Em 1944, um momento da história brasileira
marcado pelas perseguições aos que se opunham ao autoritarismo instaurado pela
ditadura de Getúlio Vargas – como qualquer outra, uma ditadura que mantinha
seus esbirros obedientes às práticas exigidas para mantê-la – é publicado Desolação
(reeditado, em 2005, pela Planeta). Nesse romance, Dyonélio Machado continua a
história que iniciara em O Louco do Cati: em dezembro de 1935, um
grupo de amigos faz um rápido passeio ao litoral. Na volta, Norberto, mais o
improvisado companheiro que levara junto, decide ficar. Maneco Manivela, Léo e
Luiz iniciam o retorno a Porto Alegre. No entanto, problemas com o pequeno
caminhão em que viajavam os detém em Capela do Viamão e em Águas Claras.
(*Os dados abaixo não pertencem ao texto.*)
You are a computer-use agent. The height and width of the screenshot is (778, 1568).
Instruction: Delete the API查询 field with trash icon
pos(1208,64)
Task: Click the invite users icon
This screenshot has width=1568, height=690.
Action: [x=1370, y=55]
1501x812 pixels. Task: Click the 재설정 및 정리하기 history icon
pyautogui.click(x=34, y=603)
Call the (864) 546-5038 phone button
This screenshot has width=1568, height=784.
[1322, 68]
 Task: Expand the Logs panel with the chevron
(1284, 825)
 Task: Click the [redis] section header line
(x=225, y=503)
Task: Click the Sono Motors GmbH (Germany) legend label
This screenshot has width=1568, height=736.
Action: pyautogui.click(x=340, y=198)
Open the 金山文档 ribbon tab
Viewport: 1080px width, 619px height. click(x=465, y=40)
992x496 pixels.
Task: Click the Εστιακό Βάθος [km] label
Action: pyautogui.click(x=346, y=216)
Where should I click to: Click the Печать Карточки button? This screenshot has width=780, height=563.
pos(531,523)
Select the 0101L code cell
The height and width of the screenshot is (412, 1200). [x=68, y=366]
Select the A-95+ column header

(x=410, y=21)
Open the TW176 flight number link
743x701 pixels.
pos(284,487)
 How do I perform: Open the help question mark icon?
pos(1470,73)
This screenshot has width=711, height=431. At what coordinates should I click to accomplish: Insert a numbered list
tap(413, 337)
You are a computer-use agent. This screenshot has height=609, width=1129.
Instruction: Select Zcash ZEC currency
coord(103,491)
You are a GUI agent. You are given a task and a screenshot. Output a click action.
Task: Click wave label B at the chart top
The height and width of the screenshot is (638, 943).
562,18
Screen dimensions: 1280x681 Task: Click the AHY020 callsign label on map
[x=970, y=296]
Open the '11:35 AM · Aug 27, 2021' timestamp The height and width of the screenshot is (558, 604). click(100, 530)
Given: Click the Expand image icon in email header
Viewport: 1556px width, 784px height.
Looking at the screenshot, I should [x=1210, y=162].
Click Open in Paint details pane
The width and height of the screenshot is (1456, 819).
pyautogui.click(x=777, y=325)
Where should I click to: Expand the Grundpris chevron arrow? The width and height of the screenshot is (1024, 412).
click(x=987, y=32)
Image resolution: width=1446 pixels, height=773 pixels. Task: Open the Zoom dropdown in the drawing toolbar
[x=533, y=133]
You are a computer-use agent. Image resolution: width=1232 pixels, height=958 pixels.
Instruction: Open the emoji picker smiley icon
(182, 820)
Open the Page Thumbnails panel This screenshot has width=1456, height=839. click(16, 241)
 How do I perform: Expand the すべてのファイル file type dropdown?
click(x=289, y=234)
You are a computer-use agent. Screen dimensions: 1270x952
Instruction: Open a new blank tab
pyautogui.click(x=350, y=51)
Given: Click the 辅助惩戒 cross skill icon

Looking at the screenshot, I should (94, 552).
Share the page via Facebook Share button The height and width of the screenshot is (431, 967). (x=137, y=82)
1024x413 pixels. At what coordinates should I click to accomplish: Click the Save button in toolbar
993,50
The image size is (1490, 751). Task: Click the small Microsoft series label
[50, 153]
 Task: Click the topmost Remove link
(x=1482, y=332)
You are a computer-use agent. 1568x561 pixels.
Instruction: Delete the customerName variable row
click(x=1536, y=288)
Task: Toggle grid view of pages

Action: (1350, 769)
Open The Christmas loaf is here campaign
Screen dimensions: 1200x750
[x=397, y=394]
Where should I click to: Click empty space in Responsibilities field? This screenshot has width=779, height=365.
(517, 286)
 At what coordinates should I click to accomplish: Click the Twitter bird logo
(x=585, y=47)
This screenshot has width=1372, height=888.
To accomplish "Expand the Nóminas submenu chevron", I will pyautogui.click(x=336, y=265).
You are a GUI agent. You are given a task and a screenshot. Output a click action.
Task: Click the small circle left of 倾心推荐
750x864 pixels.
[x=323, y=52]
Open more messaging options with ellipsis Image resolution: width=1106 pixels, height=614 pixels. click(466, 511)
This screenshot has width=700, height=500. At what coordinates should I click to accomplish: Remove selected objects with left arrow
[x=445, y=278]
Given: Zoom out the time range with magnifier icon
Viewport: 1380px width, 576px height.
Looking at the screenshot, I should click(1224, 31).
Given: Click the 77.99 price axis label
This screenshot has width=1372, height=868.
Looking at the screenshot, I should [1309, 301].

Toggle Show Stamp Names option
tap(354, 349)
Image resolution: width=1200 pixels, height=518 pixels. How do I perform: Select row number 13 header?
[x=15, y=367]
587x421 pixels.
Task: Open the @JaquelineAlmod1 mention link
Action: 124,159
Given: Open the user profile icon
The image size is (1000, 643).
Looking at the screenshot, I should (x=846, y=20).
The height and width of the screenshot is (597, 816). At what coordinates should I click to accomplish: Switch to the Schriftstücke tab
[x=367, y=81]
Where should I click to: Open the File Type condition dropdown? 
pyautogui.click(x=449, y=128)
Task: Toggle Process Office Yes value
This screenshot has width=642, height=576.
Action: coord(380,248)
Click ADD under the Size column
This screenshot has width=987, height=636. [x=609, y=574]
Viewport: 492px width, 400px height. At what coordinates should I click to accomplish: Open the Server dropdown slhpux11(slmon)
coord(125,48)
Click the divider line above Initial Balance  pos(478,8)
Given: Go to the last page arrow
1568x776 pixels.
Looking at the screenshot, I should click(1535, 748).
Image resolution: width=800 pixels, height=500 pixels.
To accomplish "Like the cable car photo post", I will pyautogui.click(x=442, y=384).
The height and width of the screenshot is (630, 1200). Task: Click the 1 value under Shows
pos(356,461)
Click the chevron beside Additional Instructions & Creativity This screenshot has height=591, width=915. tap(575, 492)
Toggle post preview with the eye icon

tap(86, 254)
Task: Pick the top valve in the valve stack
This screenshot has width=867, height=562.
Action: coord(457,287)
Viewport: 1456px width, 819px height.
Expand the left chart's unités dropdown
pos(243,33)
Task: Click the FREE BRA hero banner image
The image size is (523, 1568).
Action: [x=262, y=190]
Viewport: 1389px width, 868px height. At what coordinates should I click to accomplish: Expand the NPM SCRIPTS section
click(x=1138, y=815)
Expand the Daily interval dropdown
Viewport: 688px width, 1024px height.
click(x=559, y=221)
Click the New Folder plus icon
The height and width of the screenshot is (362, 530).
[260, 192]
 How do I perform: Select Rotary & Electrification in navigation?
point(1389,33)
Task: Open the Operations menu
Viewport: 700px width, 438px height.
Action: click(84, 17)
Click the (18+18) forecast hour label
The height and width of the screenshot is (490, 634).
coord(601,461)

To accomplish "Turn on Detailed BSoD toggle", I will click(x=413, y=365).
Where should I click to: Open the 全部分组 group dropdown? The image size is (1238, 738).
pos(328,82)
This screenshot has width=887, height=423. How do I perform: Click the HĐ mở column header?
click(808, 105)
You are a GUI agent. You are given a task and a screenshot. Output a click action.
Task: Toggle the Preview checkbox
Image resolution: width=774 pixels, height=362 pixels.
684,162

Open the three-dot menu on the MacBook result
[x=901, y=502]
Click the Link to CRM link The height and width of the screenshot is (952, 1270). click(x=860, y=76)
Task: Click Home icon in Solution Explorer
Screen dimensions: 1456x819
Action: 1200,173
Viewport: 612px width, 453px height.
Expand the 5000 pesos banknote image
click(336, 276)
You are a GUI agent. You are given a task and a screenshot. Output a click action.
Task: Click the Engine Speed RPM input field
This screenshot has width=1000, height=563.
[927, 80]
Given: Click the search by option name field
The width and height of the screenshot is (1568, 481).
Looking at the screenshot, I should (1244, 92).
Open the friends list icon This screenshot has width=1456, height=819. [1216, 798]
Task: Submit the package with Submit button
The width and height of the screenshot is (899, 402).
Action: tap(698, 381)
Maneco
Manivela, falando com outros hóspedes do hotel onde se alojavam, se interessa
por assuntos considerados subversivos e se dá conta de que, há tempos atrás, já
havia participado de uma reunião clandestina, já havia conversado com pessoas,
politicamente comprometidas. O aviso do Dr. Matos, um hóspede do Hotel, informando
que seu velho conhecido, Bagé, era um provocador e a presença de elementos,
tidos por policiais, o fazem acreditar que, além de provocado, também está
sendo vigiado. Pelo Pimenta, um personagem criado por mão de mestre.
Pimenta,
parecendo meio arredio, chegara em
Águas Claras a dizer que estava de passagem para Cidreira onde pretendia achar
um emprego. É levado até o grupo de amigos por Bagé que o apresenta como ex-embarcadiço,
um companheiro, alguém já com
tradição de luta. Tipo de nortista, moreno pálido, tem o ar dum indivíduo experimentado
e conta as circunstâncias em que se deu a morte de Altamira, o apóstolo dum credo condenado, que presenciara. Relato que, sobretudo por um
detalhe – ao ser preso com Altamira havia acendido um cigarro – deixa Maneco
Manivela intrigado. Mais tarde, entre seus amigos, manifesta essa estranheza e
em meio ao diálogo, um deles pergunta qual era o nome do marítimo e outro
responde: Pimenta.
Maneco
Manivela, ao olhar para ele, achara que tinha uma cara de bandido como aquele
que lhe mostraram quando era criança: um homem rico, mandante de um crime
hediondo. Desconfia tratar-se de um policial. O que, de fato, é confirmado pelo
Dr. Matos: É um velho policial... disse
ao pousar o olhar na sua cara achatada, fria, imóvel. Uma cara de sapo, em que
só os olhos viviam. E, nas páginas que seguem, ainda que a ele se refiram
como marinheiro, policial, espião, embarcadiço, odioso Pimenta, vagabundo,
será, principalmente designado por cara
de sapo: o homem de cara de sapo que monta guarda numa cadeira, ao pé da
porta da rua; o homem cuja cara de sapo já
uma ou duas vezes avançou na sombra, junto à porta, para espiar ali para
dentro.... Maneco lhe imagina “a cara
fria de sapo, limpando o suor, descansando depois
duma jornada daquelas. Descansando um
momento, para seguir adiante, na perseguição duma outra caça..; quando
pensa no Dr. Matos o vê , perseguido pelo Pimenta, numa corrida, em que ele ia
na frente e Pimenta, a cara de sapo,
atrás, atrás, infatigavelmente....
E Maneco tem medo “de meter a cabeça pela
fresta e dar de cara com a cara
chata, repelente, fria do sapo; inquieta-se com a possibilidade de
reencontrá-lo, sapo frio de olhos
devastadores ou de se defrontar com os
olhos gulosos do sapo. Sente-se
ameaçado pelo sapo frio e repelente à sua
frente, pronto a abocanhá-lo e considera: Estranho, como se mete na cabeça de um bandido desses uma idéia assim: de fazer mal a uma pessoa. Não há
fadigas, não há perigos que não enfrentem e vençam.
Outras expressões
lhe completam o retrato (cara imóvel,
chata, impenetrável), sua maneira
de ser (olhar frio, olhar de anfíbio, olhar que diligencia ser atencioso,
impassível, pálido, sereno, frio, obsequioso, alerta...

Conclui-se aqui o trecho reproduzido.